Copy the material below word for word, line by line, changing nothing.

━━━ DATA FOR THE TASK

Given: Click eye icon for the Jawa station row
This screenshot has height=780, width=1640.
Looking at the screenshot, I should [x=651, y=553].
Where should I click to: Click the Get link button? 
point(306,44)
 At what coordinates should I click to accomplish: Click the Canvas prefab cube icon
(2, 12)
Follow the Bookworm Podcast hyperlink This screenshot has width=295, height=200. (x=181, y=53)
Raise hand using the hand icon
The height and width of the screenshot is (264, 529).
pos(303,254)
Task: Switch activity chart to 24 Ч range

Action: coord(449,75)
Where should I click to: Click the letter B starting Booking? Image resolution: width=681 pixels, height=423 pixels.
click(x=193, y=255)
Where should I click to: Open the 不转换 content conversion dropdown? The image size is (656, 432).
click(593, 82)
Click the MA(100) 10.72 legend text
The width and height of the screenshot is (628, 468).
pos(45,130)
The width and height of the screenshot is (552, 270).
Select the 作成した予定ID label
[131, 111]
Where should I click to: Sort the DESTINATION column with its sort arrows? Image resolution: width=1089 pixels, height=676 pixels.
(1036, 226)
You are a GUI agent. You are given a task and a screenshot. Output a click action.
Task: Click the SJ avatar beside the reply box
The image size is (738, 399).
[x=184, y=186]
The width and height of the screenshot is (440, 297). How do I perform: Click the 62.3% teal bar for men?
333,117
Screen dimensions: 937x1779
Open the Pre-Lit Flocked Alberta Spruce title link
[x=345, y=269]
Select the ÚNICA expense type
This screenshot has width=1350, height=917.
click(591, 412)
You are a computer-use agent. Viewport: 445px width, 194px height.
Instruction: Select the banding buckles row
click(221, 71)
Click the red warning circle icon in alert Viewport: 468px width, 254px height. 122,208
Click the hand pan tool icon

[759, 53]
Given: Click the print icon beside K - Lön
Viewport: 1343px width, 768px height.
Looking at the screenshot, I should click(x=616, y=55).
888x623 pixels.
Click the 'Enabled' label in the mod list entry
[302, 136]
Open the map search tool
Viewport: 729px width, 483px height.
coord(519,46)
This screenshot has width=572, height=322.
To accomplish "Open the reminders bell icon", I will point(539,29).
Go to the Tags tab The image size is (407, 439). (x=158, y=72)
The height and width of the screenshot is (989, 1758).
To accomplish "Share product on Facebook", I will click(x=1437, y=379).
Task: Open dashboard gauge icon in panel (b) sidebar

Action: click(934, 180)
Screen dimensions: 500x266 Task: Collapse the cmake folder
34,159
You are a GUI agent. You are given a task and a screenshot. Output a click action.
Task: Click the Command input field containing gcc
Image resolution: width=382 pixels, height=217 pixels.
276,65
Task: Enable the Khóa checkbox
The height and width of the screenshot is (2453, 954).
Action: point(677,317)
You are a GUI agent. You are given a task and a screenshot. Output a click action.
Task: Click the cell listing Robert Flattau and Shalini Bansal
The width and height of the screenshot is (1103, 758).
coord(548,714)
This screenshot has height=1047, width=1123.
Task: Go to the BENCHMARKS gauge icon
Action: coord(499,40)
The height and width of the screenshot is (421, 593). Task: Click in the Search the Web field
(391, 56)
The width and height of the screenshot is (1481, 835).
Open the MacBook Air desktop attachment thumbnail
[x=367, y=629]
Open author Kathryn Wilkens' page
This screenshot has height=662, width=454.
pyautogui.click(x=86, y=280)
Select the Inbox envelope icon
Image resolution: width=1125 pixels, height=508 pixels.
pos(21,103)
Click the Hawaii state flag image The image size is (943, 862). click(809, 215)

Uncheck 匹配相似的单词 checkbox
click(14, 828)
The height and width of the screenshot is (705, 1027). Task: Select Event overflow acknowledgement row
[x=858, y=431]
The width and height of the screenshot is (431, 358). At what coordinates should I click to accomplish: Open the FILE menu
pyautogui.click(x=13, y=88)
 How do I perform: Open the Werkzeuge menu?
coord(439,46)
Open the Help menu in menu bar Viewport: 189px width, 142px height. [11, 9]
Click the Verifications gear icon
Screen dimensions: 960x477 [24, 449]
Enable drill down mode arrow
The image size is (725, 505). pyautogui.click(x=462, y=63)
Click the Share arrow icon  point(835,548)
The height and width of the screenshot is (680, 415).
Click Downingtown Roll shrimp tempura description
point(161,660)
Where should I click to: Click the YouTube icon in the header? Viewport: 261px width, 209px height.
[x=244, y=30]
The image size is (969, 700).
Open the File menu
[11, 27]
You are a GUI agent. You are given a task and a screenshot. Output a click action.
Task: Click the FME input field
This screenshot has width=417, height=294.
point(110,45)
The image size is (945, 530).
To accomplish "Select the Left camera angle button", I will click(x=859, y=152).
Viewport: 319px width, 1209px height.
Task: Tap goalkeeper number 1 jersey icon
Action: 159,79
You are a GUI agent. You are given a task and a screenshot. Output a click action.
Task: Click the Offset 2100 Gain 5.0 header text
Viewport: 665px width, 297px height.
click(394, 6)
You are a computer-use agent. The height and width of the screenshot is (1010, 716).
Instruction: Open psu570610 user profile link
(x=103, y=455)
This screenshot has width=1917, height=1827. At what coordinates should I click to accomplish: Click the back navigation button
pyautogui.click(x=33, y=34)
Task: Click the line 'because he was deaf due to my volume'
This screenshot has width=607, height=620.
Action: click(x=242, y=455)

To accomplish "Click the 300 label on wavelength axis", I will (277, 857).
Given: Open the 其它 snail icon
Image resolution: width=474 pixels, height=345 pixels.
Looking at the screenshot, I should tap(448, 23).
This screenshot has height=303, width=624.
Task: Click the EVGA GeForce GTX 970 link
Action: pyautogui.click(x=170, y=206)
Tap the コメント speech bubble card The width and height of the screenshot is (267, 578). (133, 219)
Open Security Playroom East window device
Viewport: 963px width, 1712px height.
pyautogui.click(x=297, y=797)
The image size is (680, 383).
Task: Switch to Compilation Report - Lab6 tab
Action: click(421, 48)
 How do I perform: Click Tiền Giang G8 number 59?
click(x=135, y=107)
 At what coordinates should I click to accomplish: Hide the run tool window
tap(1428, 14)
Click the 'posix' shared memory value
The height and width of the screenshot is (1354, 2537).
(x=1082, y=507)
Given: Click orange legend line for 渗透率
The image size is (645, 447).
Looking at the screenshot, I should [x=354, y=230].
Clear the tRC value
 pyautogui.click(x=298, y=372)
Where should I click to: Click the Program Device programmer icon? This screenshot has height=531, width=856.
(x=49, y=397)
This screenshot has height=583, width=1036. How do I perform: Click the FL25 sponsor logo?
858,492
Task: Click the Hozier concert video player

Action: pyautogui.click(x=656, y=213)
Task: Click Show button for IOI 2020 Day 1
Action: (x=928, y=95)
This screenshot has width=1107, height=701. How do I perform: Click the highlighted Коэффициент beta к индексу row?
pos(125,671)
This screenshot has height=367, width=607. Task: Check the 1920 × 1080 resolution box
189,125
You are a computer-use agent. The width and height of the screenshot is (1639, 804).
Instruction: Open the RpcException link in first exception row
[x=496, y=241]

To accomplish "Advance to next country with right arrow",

━━━━━━

= WORKED SOLUTION =
Given: Click eye icon for the Jawa station row
This screenshot has height=780, width=1640.
Looking at the screenshot, I should [x=651, y=553].
Where should I click to: Click the Get link button? 
point(306,44)
 At what coordinates should I click to accomplish: Click the Canvas prefab cube icon
(2, 12)
Follow the Bookworm Podcast hyperlink This screenshot has width=295, height=200. (x=181, y=53)
Raise hand using the hand icon
The height and width of the screenshot is (264, 529).
pos(303,254)
Task: Switch activity chart to 24 Ч range

Action: coord(449,75)
Where should I click to: Click the letter B starting Booking? Image resolution: width=681 pixels, height=423 pixels.
click(x=193, y=255)
Where should I click to: Open the 不转换 content conversion dropdown? The image size is (656, 432).
click(593, 82)
Click the MA(100) 10.72 legend text
The width and height of the screenshot is (628, 468).
pos(45,130)
The width and height of the screenshot is (552, 270).
Select the 作成した予定ID label
[131, 111]
Where should I click to: Sort the DESTINATION column with its sort arrows? Image resolution: width=1089 pixels, height=676 pixels.
(1036, 226)
You are a GUI agent. You are given a task and a screenshot. Output a click action.
Task: Click the SJ avatar beside the reply box
The image size is (738, 399).
[x=184, y=186]
The width and height of the screenshot is (440, 297). How do I perform: Click the 62.3% teal bar for men?
333,117
Screen dimensions: 937x1779
Open the Pre-Lit Flocked Alberta Spruce title link
[x=345, y=269]
Select the ÚNICA expense type
This screenshot has width=1350, height=917.
click(591, 412)
You are a computer-use agent. Viewport: 445px width, 194px height.
Instruction: Select the banding buckles row
click(221, 71)
Click the red warning circle icon in alert Viewport: 468px width, 254px height. 122,208
Click the hand pan tool icon

[759, 53]
Given: Click the print icon beside K - Lön
Viewport: 1343px width, 768px height.
Looking at the screenshot, I should click(x=616, y=55).
888x623 pixels.
Click the 'Enabled' label in the mod list entry
[302, 136]
Open the map search tool
Viewport: 729px width, 483px height.
coord(519,46)
This screenshot has width=572, height=322.
To accomplish "Open the reminders bell icon", I will point(539,29).
Go to the Tags tab The image size is (407, 439). (x=158, y=72)
The height and width of the screenshot is (989, 1758).
To accomplish "Share product on Facebook", I will click(x=1437, y=379).
Task: Open dashboard gauge icon in panel (b) sidebar

Action: click(934, 180)
Screen dimensions: 500x266 Task: Collapse the cmake folder
34,159
You are a GUI agent. You are given a task and a screenshot. Output a click action.
Task: Click the Command input field containing gcc
Image resolution: width=382 pixels, height=217 pixels.
276,65
Task: Enable the Khóa checkbox
The height and width of the screenshot is (2453, 954).
Action: point(677,317)
You are a GUI agent. You are given a task and a screenshot. Output a click action.
Task: Click the cell listing Robert Flattau and Shalini Bansal
The width and height of the screenshot is (1103, 758).
coord(548,714)
This screenshot has height=1047, width=1123.
Task: Go to the BENCHMARKS gauge icon
Action: coord(499,40)
The height and width of the screenshot is (421, 593). Task: Click in the Search the Web field
(391, 56)
The width and height of the screenshot is (1481, 835).
Open the MacBook Air desktop attachment thumbnail
[x=367, y=629]
Open author Kathryn Wilkens' page
This screenshot has height=662, width=454.
pyautogui.click(x=86, y=280)
Select the Inbox envelope icon
Image resolution: width=1125 pixels, height=508 pixels.
pos(21,103)
Click the Hawaii state flag image The image size is (943, 862). click(809, 215)

Uncheck 匹配相似的单词 checkbox
click(14, 828)
The height and width of the screenshot is (705, 1027). Task: Select Event overflow acknowledgement row
[x=858, y=431]
The width and height of the screenshot is (431, 358). At what coordinates should I click to accomplish: Open the FILE menu
pyautogui.click(x=13, y=88)
 How do I perform: Open the Werkzeuge menu?
coord(439,46)
Open the Help menu in menu bar Viewport: 189px width, 142px height. [11, 9]
Click the Verifications gear icon
Screen dimensions: 960x477 [24, 449]
Enable drill down mode arrow
The image size is (725, 505). pyautogui.click(x=462, y=63)
Click the Share arrow icon  point(835,548)
The height and width of the screenshot is (680, 415).
Click Downingtown Roll shrimp tempura description
point(161,660)
Where should I click to: Click the YouTube icon in the header? Viewport: 261px width, 209px height.
[x=244, y=30]
The image size is (969, 700).
Open the File menu
[11, 27]
You are a GUI agent. You are given a task and a screenshot. Output a click action.
Task: Click the FME input field
This screenshot has width=417, height=294.
point(110,45)
The image size is (945, 530).
To accomplish "Select the Left camera angle button", I will click(x=859, y=152).
Viewport: 319px width, 1209px height.
Task: Tap goalkeeper number 1 jersey icon
Action: 159,79
You are a GUI agent. You are given a task and a screenshot. Output a click action.
Task: Click the Offset 2100 Gain 5.0 header text
Viewport: 665px width, 297px height.
click(394, 6)
You are a computer-use agent. The height and width of the screenshot is (1010, 716).
Instruction: Open psu570610 user profile link
(x=103, y=455)
This screenshot has width=1917, height=1827. At what coordinates should I click to accomplish: Click the back navigation button
pyautogui.click(x=33, y=34)
Task: Click the line 'because he was deaf due to my volume'
This screenshot has width=607, height=620.
Action: click(x=242, y=455)

To accomplish "Click the 300 label on wavelength axis", I will (277, 857).
Given: Open the 其它 snail icon
Image resolution: width=474 pixels, height=345 pixels.
Looking at the screenshot, I should tap(448, 23).
This screenshot has height=303, width=624.
Task: Click the EVGA GeForce GTX 970 link
Action: pyautogui.click(x=170, y=206)
Tap the コメント speech bubble card The width and height of the screenshot is (267, 578). (133, 219)
Open Security Playroom East window device
Viewport: 963px width, 1712px height.
pyautogui.click(x=297, y=797)
The image size is (680, 383).
Task: Switch to Compilation Report - Lab6 tab
Action: click(421, 48)
 How do I perform: Click Tiền Giang G8 number 59?
click(x=135, y=107)
 At what coordinates should I click to accomplish: Hide the run tool window
tap(1428, 14)
Click the 'posix' shared memory value
The height and width of the screenshot is (1354, 2537).
(x=1082, y=507)
Given: Click orange legend line for 渗透率
The image size is (645, 447).
Looking at the screenshot, I should [x=354, y=230].
Clear the tRC value
 pyautogui.click(x=298, y=372)
Where should I click to: Click the Program Device programmer icon? This screenshot has height=531, width=856.
(x=49, y=397)
This screenshot has height=583, width=1036. How do I perform: Click the FL25 sponsor logo?
858,492
Task: Click the Hozier concert video player

Action: pyautogui.click(x=656, y=213)
Task: Click Show button for IOI 2020 Day 1
Action: (x=928, y=95)
This screenshot has width=1107, height=701. How do I perform: Click the highlighted Коэффициент beta к индексу row?
pos(125,671)
This screenshot has height=367, width=607. Task: Check the 1920 × 1080 resolution box
189,125
You are a computer-use agent. The width and height of the screenshot is (1639, 804).
Instruction: Open the RpcException link in first exception row
[x=496, y=241]

To accomplish "Advance to next country with right arrow",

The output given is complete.